Personally, I’ve misplaced a variety of sleep worrying about him, my daughter and granddaughters. An intervention is in my thoughts. Do you’ve got an opinion on doing that form of factor with out skilled assist? A type of powerful love method?
– Household in Disaster
Pricey Household: You’re proper that one particular person’s struggles with alcohol can and do have an effect on the entire household. And your private historical past with somebody who abused alcohol and struggled with society makes your son-in-law’s habits particularly triggering. As you understand, you may’t power somebody to get and keep sober until they, too, wish to. So, whereas there are numerous interventions which may work quickly – from a proper intervention to separation – for the time being you may have a higher affect by specializing in the well being of the opposite family members, your self included.

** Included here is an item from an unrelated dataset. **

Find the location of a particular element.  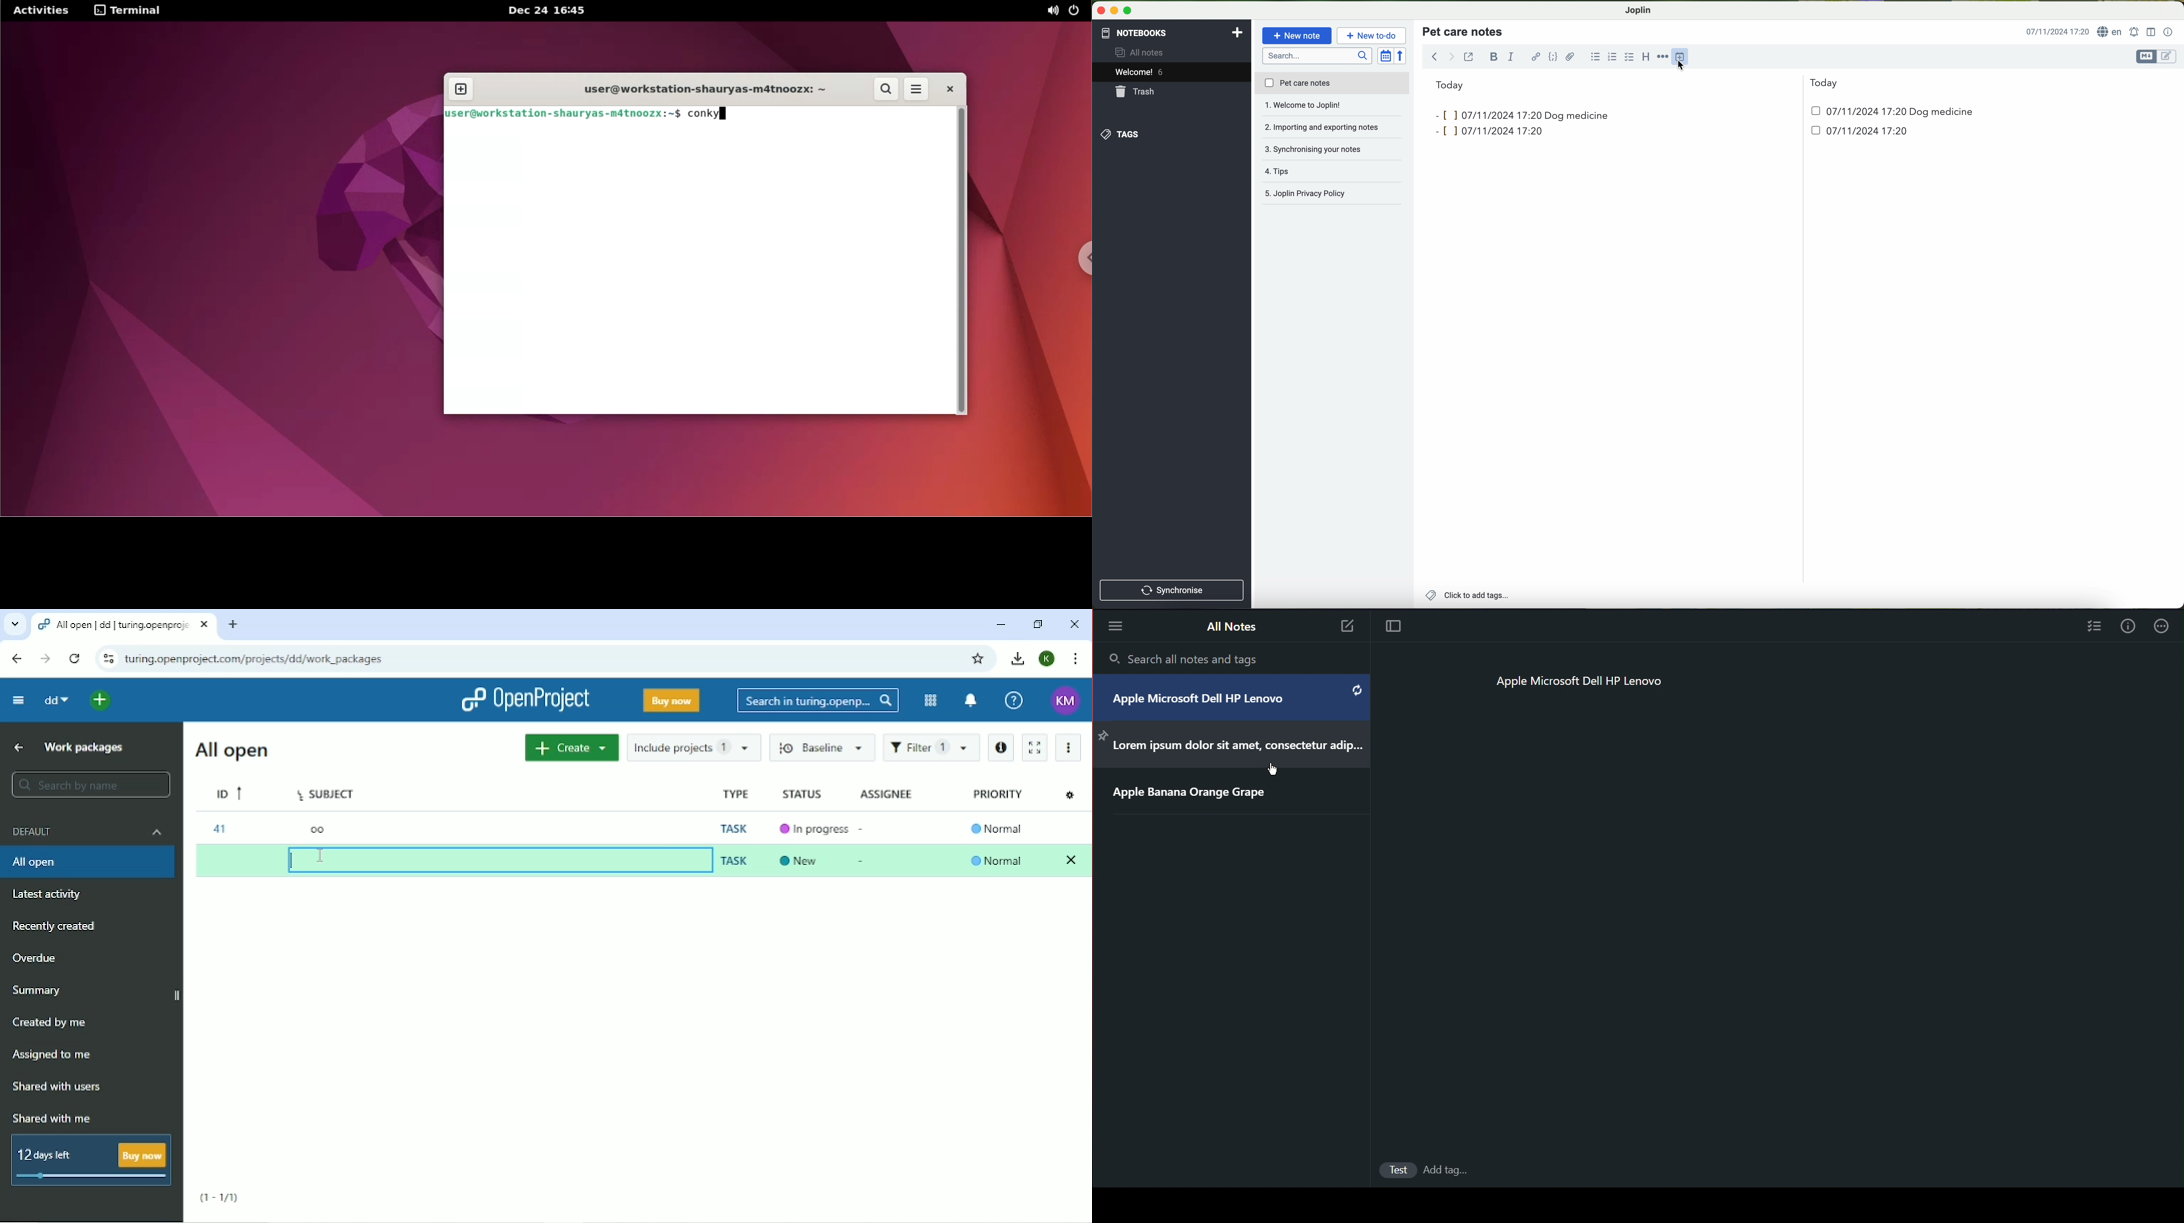

tags is located at coordinates (1119, 135).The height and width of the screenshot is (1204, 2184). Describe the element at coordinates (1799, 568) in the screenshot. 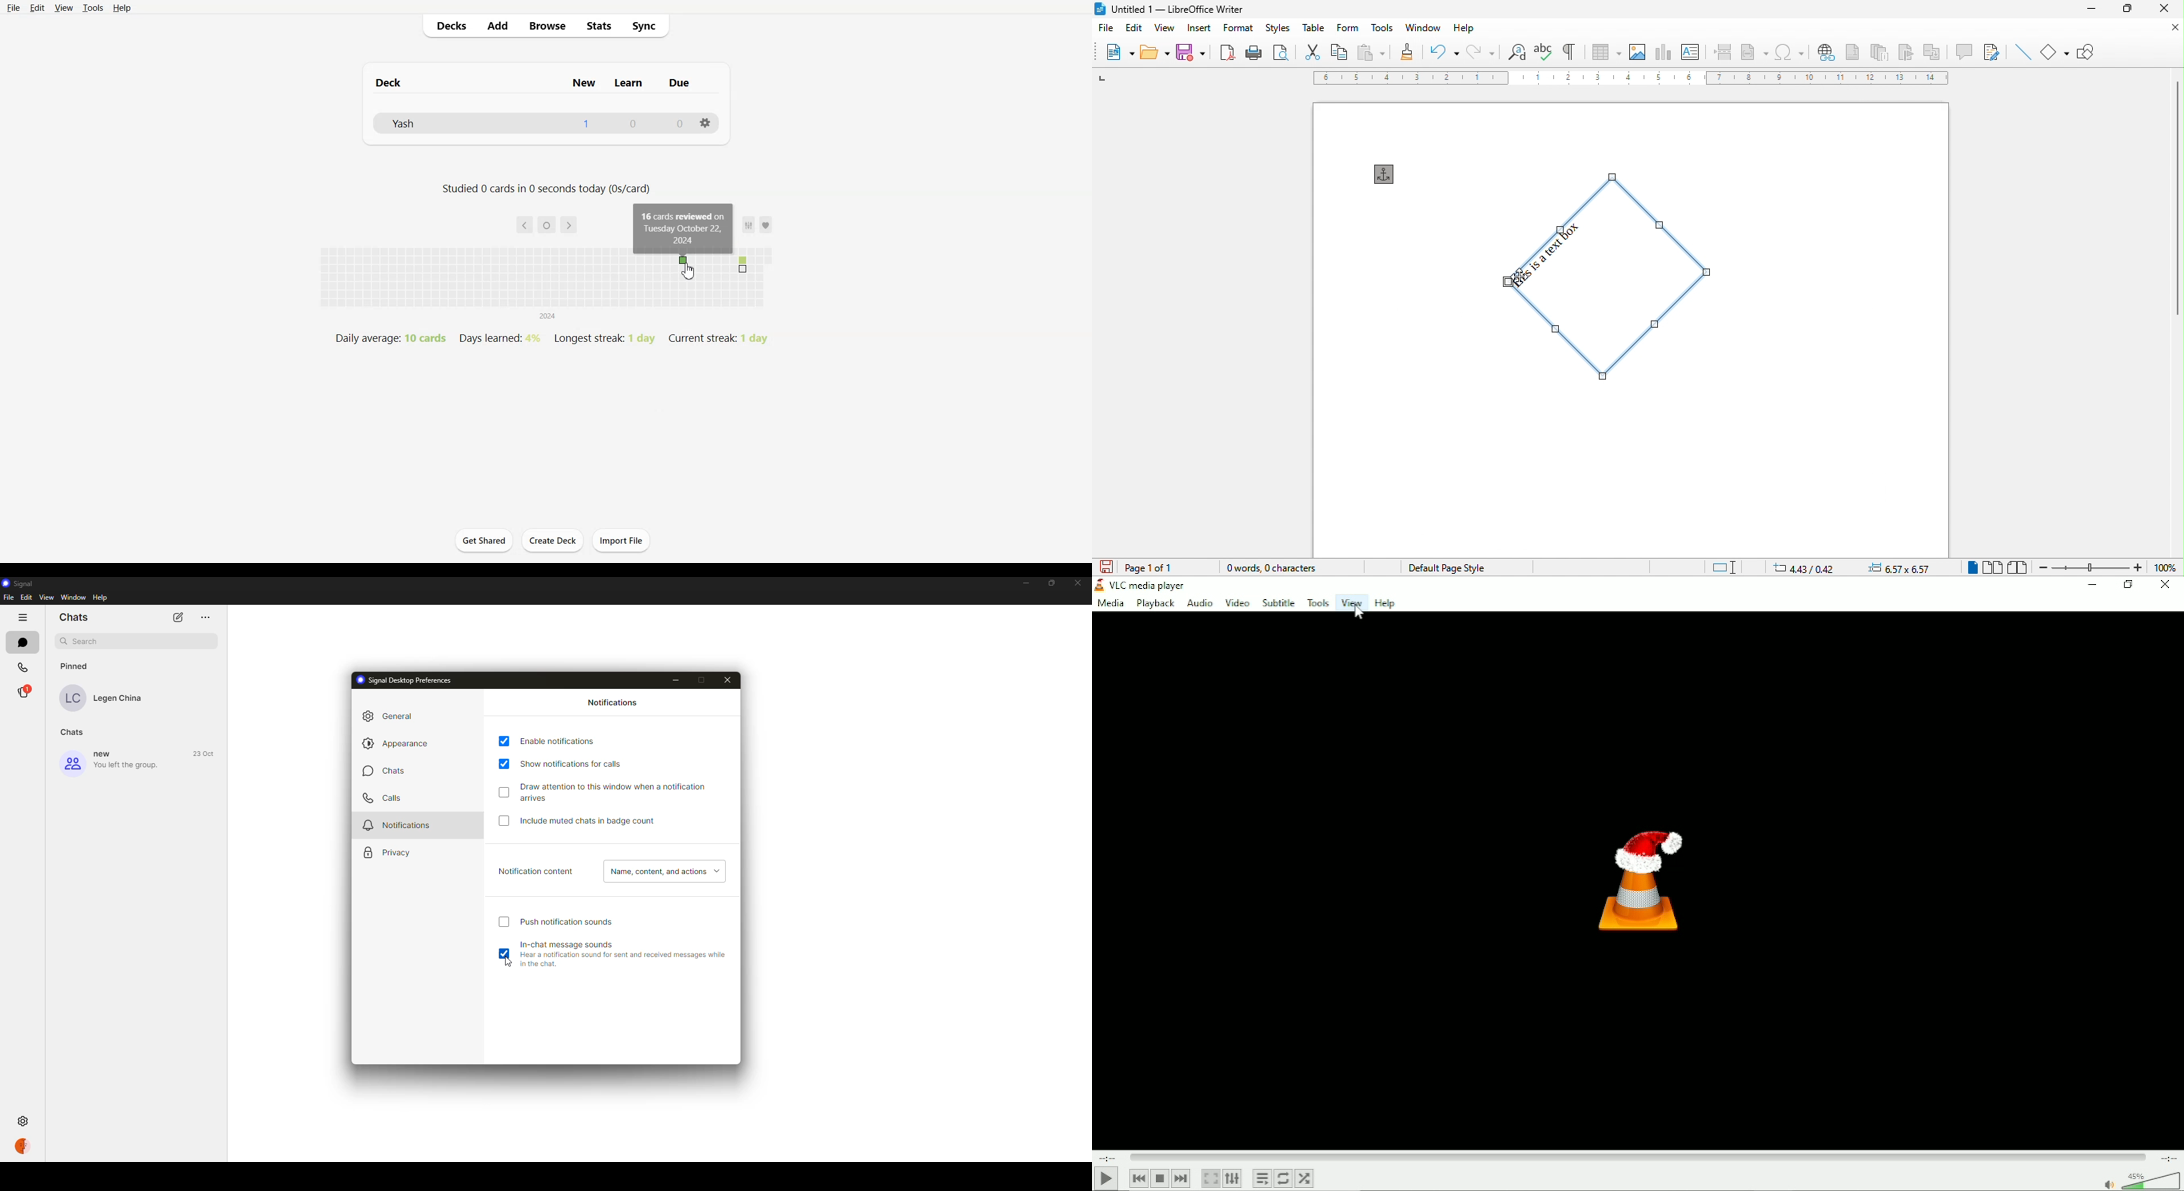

To that finish, I’d counsel that you just and your daughter go to a gathering of SMART Restoration Household or Al-Anon, teams for individuals whose pals or members of the family battle with alcohol. They’re out there on-line and in particular person. There you’ll meet different individuals who perceive what you’re going by way of and may help you to create wholesome boundaries for yourselves and your granddaughters. There’s additionally a bunch known as Alateen, that may assist your granddaughters as they course of what’s occurring.
No matter how your son-in-law chooses to deal with his unhealthy relationship with alcohol, it’s essential to do not forget that the household wants the assistance of restoration, too. You don’t need to be held captive by his choices; assist is accessible now.